Conventional surgical instruments included typical catheters—5Fr pigtail (Cordis Corporation, Warren NJ, USA) and AL1 guide catheter (Boston Scientific, Natick, MA, USA), guidewires—0.032 in J-wire (Boston Scientific), 0.018 in Glidewire® (Terumo Medical Corp, Somerset, NJ, USA), 0.035 in super-stiff wire (Boston Scientific) and medical balloons, 22-mm Tyshak balloon® (B. Braun Medical Inc, Bethlehem, PA, USA). Fluoroscopic imaging was employed for navigating the surgical instruments. The Magellan™(Hansen Medical, Mountain View, CA, USA) robotic system, specialised for peripheral vascular procedures, was used with the 6Fr Magellan steerable robotic catheter with a 9.5Fr sheath. This catheter is capable of \(180^{\circ }\) multidirectional articulation while the sheath adds \(90^{\circ }\) articulation. The operator controls the robot and navigates the catheter remotely from a workstation using a joystick device, with the aid of fluoroscopy imaging and orientation information superimposed in the fluoroscopy screen. Standard endovascular instruments and devices (balloons, stents) can also be percutaneously inserted and navigated with the Magellan system. In our set-up, the robotic arm was placed on the top of the surgical table to access the phantom model while the surgeon operated from the control console, placed nearby.

Fig. 2
figure 2

a Experimental testbed; b boundaries of the two TAVI stages; c 3D rendering of the type I aorta phantom

Participants

Twelve endovascular surgeons agreed to participate in this study. Participants were categorised into two groups based on their previous endovascular experience. The two groups were labelled as: novice group (\(n=6\)) with no prior experience in endovascular interventions and the expert group, comprising of individuals with more than 100 endovascular operations in their career. No individual had extensive prior experience with the robotic system and no test runs took place before the execution of the experiments. Each participant was briefed on the study and asked to perform two executions: one with the conventional equipment and one with the Magellan platform in random order.

Fig. 3
figure 3

Annotation of the shape of the catheter, while inserted in the phantom, in fluoroscopy images; a conventional catheter annotated at the end of stage 1; b robotic catheter annotated during stage 2

Data processing

The 2D location, in pixel coordinates, of the catheter/guidewire tip in the fluoroscopic image was extracted, on a frame-by-frame basis, using a semi-automated tip tracking algorithm. The semi-automatic software allows frame-by-frame video seeking with user interaction at each frame allowing the definition of points and contours over the video. The software embeds tracking of points using the Lucas–Kanade algorithm or by brute force, normalised cross-correlation matching [21, 22]. User interaction is required to bootstrap the tracking at points of failure or drift because of fast catheter motions, blur or poor contrast. The output of the tracking algorithm is the catheter tip motion. In the video recordings, the temporal limits of the two TAVI stages were manually annotated and the total procedure time for each stage was extracted. The fluoroscopy screen was recorded during the experiments, and the video sequences were analysed. A pre-processing step was required because the fluoroscopy monitor was captured with an external camera from an unfixed position thus contained some degree of screen view bias. In all recordings, the entire fluoroscopy screen was visible which allowed us to shear the screens from different videos and using affine transformations, warp them to the same size (\(720\times 576\)). This step rectified the perspective distortion and normalised the obtained trajectory coordinates from each recording.

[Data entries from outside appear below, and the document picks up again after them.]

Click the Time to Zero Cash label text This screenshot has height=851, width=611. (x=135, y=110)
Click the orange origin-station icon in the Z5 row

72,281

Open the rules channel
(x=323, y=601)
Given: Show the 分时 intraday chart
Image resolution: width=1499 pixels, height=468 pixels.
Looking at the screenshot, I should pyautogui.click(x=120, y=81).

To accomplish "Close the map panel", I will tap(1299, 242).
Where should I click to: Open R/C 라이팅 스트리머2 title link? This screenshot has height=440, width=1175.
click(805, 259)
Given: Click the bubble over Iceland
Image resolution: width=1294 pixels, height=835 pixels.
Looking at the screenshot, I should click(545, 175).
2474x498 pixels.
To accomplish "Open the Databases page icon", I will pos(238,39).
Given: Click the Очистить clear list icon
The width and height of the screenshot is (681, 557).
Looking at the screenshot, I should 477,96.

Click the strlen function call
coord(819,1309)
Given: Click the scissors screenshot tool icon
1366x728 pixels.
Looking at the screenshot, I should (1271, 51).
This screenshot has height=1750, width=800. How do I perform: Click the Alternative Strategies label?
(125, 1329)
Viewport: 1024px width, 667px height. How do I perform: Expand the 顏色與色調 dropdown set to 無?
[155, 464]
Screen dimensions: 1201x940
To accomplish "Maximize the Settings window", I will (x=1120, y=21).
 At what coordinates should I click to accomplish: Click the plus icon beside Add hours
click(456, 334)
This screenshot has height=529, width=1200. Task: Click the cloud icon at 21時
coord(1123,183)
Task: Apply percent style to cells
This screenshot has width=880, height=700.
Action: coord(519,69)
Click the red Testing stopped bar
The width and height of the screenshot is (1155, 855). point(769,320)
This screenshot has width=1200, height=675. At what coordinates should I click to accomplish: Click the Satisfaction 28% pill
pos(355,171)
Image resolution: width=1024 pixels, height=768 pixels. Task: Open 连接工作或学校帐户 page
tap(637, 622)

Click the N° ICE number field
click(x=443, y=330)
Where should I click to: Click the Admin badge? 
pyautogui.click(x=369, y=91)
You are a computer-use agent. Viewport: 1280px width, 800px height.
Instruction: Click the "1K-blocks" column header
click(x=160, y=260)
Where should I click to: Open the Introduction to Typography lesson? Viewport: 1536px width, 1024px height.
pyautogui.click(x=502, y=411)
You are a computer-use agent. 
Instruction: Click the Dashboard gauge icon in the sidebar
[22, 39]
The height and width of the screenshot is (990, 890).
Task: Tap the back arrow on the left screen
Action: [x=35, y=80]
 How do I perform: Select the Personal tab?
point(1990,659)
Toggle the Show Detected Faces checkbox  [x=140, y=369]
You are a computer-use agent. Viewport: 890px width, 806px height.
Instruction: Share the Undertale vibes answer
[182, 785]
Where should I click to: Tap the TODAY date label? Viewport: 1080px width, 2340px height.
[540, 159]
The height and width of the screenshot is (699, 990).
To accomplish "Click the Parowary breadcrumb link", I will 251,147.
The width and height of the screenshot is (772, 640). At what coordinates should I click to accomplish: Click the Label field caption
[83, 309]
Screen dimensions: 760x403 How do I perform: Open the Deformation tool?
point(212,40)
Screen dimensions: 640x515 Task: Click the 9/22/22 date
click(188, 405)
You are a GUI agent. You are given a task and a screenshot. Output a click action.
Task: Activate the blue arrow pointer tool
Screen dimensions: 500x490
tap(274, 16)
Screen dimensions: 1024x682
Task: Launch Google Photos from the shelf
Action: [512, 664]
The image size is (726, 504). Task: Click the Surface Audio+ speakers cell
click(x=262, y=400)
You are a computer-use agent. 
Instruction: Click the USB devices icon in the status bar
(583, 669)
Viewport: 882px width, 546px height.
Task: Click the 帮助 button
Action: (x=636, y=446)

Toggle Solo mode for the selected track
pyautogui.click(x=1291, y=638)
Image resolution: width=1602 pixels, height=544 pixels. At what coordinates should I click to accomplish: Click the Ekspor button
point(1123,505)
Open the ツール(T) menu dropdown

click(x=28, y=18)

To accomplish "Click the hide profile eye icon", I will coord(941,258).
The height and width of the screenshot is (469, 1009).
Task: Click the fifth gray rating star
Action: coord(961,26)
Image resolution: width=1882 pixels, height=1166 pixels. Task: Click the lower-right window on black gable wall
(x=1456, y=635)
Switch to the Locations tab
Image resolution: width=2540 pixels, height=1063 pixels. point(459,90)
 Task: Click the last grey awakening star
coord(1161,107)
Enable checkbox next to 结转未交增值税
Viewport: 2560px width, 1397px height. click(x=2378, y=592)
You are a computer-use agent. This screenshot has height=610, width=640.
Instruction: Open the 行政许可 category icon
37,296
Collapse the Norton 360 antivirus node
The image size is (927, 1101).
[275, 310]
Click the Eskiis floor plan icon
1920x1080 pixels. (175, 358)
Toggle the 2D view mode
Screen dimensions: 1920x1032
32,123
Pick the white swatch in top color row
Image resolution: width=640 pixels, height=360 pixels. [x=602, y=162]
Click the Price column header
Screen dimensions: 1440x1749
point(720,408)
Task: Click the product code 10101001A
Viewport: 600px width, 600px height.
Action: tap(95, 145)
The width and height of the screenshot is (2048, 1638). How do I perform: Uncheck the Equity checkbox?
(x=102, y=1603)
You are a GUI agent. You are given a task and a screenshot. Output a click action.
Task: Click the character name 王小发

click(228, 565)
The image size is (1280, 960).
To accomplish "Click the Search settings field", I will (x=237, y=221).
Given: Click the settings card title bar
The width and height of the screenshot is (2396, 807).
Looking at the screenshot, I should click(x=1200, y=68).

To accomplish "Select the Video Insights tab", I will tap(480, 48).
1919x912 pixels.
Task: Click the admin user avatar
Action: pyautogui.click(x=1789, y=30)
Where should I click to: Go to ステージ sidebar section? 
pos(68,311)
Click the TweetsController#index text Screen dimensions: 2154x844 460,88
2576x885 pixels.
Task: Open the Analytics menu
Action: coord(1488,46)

In order to evaluate the safe navigation of the catheter in a quantitative way, we elected to investigate the tip’s trajectory with respect to its distance from the vessel wall. The first step was to segment the shape and geometry of the vasculature in the fluoroscopic image. This was done manually to avoid segmentation inaccuracies, by isolating the portion of the image that contains the aorta model and transforming it into a greyscale image. We then extracted the shape of the phantom by converting this image into a binary one using a cut-off threshold value. Pixels with greyscale value above the threshold were assigned value “1” while the ones below, the value “0”. In the obtained binary image, the aorta model is delimitated by the white pixels. Finally, we calculate the distance of each white (“1”) pixel that corresponds to a track of the catheter’s trajectory to the nearest black (“0”) pixel, which in essence defines the edge of the vessel wall. This allows us to calculate features like the average distance of the tip’s locations to the nearest point of the vessel wall. Our main hypothesis is that experienced interventionists should be able to maintain a relatively large distance from the vessel wall, thus minimising the danger for potential tissue damage. To augment our dataset for this analysis, the shape of the catheter was manually annotated, through crowdsourcing in a subset of frames from each recorded sequences. Annotation was carried out in Amazon Mechanical Turk with an HTML-/JavaScript-based contour annotation tool tuned for catheter-like shapes [1]. The catheter-shape annotations were normalised in a similar way as the tracked coordinates and then interpolated using spline interpolation so that the catheter was annotated with the same number of points in every frame. Figure 3 shows two examples of catheter-shape annotation.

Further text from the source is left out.